Les mots servant à nommer les choses et les lieux (le quartier Celui-qui-boit-de-l’eau-est-un-idiot, le cimetière des Morts-qui-n’ont-pas-droit-au-sommeil, le groupe musical C’est-toujours-les-mêmes-qui-bouffent-dans-ce-pays-de-merde, les buvettes Boire fait bander, Buvez, ceci est mon sang, Verre cassé-Verre remboursé, Ici c’est chez vous, Bois et paye demain, Pas de problème on verra après, Même le président boit, les rues Cent-francs-seulement et Papa-Bonheur-c’est-moi, etc.), très imagés donc, pourraient paraître pittoresques, voire exotiques, mais en soulignent surtout l’absurdité. La ville où se déroule le récit, n’est jamais nommée ; nous savons seulement qu’elle est traversée par un cours d’eau – rebaptisé « la Seine » par le Maire – qui charrie inlassablement la merde des hauts quartiers vers la ville basse, métaphore transparente de l’Afrique des Grands Lacs, poubelle de l’Occident, ou plus généralement de l’Afrique des pauvres, souillée par la corruption de quelques nantis. L’immondice, la déjection, la merde, semblent d’ailleurs caractériser le pays tout entier (« Dans la rue Têtes-de-Nègres, la population défèque partout, de jour comme de nuit »), condamner à singer l’Occident sans bénéficier des mêmes moyens et des mêmes conditions.

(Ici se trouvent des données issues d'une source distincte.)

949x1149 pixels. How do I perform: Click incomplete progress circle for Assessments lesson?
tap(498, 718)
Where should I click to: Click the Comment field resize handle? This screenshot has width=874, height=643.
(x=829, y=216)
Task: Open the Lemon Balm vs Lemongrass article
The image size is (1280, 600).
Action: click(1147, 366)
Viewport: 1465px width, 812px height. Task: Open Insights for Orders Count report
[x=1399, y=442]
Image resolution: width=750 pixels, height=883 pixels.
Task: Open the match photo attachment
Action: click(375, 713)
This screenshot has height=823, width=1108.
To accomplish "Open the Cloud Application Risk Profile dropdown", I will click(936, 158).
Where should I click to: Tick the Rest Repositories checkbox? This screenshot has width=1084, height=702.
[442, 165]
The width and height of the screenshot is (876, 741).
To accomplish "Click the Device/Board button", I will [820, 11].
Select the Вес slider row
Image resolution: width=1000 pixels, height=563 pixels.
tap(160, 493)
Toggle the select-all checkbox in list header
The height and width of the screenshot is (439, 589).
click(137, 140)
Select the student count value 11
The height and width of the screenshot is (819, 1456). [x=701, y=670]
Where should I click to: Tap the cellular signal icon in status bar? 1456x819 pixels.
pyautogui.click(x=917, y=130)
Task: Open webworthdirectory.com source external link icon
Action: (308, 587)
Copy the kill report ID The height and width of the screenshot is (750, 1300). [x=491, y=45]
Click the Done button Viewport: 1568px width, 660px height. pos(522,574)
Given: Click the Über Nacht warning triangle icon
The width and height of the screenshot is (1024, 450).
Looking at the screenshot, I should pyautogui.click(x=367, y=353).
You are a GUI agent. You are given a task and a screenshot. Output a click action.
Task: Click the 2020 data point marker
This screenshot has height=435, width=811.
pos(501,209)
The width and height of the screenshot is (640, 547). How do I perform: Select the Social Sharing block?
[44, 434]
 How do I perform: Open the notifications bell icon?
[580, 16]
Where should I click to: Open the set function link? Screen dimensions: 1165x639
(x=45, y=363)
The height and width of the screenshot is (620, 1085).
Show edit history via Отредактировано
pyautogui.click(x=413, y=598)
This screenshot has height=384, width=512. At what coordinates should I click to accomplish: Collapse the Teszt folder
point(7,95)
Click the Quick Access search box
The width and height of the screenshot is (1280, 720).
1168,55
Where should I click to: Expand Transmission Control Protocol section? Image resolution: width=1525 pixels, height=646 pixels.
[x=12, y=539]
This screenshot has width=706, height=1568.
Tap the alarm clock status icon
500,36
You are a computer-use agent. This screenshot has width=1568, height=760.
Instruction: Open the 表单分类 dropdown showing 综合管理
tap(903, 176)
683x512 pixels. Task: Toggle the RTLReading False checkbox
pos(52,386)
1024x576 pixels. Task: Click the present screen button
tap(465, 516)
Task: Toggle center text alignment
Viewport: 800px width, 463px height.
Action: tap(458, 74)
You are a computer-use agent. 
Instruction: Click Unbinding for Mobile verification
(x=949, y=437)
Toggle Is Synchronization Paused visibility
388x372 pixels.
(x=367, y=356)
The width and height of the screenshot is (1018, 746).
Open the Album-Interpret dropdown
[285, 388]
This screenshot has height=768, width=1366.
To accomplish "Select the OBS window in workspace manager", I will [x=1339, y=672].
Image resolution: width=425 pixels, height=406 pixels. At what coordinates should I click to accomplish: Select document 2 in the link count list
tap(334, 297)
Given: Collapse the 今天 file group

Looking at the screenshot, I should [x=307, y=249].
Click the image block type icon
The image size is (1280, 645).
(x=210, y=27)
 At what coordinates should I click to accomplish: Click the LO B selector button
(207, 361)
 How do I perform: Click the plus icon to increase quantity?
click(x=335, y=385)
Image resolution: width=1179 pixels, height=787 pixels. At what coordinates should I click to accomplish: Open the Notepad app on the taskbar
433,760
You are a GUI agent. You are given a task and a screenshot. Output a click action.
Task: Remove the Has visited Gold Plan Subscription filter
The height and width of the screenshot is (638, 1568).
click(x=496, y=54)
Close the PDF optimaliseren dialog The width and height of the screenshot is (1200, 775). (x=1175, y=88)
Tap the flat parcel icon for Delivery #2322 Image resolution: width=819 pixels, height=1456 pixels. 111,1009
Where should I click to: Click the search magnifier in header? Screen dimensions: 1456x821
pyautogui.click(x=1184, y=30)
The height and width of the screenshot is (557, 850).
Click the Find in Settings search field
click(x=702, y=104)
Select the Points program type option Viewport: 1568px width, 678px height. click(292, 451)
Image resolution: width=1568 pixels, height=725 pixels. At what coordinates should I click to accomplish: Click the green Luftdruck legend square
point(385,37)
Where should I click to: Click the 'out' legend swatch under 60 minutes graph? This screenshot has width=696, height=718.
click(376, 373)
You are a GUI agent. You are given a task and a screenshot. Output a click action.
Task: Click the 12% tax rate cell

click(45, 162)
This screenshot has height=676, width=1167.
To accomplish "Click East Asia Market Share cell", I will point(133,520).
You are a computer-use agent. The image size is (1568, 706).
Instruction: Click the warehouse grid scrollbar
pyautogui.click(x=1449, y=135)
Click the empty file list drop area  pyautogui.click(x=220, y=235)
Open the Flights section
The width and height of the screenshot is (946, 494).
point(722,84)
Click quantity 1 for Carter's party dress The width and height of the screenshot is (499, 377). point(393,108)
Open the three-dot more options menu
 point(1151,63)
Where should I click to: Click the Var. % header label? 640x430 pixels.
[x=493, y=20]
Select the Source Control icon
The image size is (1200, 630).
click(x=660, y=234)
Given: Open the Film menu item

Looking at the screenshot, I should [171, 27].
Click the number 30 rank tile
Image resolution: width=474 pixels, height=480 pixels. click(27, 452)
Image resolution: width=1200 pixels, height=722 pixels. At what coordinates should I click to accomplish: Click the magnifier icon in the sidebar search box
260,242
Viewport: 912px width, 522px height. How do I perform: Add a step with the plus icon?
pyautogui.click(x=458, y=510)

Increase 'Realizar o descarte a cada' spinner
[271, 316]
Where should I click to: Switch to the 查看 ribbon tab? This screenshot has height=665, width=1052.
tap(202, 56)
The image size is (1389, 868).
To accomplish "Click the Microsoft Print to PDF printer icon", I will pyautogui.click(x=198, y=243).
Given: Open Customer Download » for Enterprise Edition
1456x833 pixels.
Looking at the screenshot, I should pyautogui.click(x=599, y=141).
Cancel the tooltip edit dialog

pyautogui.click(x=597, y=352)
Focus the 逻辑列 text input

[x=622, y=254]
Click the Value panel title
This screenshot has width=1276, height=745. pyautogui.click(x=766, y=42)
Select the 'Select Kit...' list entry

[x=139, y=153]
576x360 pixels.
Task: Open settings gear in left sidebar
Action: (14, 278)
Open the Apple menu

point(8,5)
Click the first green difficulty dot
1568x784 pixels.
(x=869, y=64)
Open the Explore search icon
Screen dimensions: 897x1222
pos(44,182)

Voici donc la deuxième différence essentielle entre African psycho et son « modèle » américain : il y a dans le projet meurtrier de Grégoire – dont Yves Chemla a noté la parenté avec le Grégoire Samsa de La Métamorphose –, comme une tentative têtue et désespérée d’échapper au devenir-excrément d’un monde pourri jusqu’à l’os, d’inverser les rôles, de « chier sur le société » comme aimait à le répéter son idole et grand maître, le démon Angoualima aux douze doigts, avec qui Grégoire s’entretient au cimetière. Raskolnikov avait tué pour de troubles raisons philosophiques, mais aussi pour gagner quelque argent, dans un contexte de grande pauvreté ; Bateman tuait par désoeuvrement, dans une société de consommation où les biens et les richesses abondaient ; Nakobomayo, lui, rêve de « couverture médiatique » dans l’Enfer africain où par endroits les cadavres s’amoncellent.
Il est dès lors difficile de pas voir en Grégoire le double fictif d’un écrivain confronté à la représentation de la violence – pas tant celle du psychopathe que celle de la déchéance de toute une société, voire, comme le suggère Yves Chemla, d’un certain « exotisme de l’horreur » qui selon lui guetterait les littératures africaines[2]. Il y a ainsi au cœur du projet littéraire d’African psycho un refus catégorique de la surenchère, dont on trouve d’ailleurs une belle (et drôle !) métaphore dans l’émission-culte relatée par Grégoire sous le nom « Et alors ? Croyez-moi ! », dans laquelle Angoualima est affublé des plus extraordinaires attributs. Alain Mabanckou évite sciemment la litanie de souffrances et d’atrocités dont la triste réalité, sous la plume d’écrivains aussi talentueux que Mongo-Beti ou Kourouma, devient fascinante, source de plaisir littéraire pour des Occidentaux qui ne sont pourtant pas pour rien dans le délabrement de certaines régions de l’Afrique noire. D’où cette « économie de la désolation » permise par la multiplication des types de registres et de discours dans le roman. « Le psychopathe, conclut Yves Chemla, réinvente la réalité, pour que l'auteur parvienne à en donner le sens : la culture de mort généralisée, le mépris des femmes, la différenciation radicale et la proximité cinglante ». Il n’est pas certain cependant qu’au bout du compte, cette économie soit réellement efficace. African psycho met certes tout en œuvre – avec talent – pour nous faire entrevoir une réalité si terrible que toute représentation fidèle devient problématique, mais ce choix courageux a aussi pour conséquence d’exclure le roman de son propre champ de bataille, comme si l’impuissance de Grégoire était aussi celle de l’écrivain.

 

Alain Mabanckou, African psycho, éd. du Seuil, Points, 2006, 220 pages, 6,90€.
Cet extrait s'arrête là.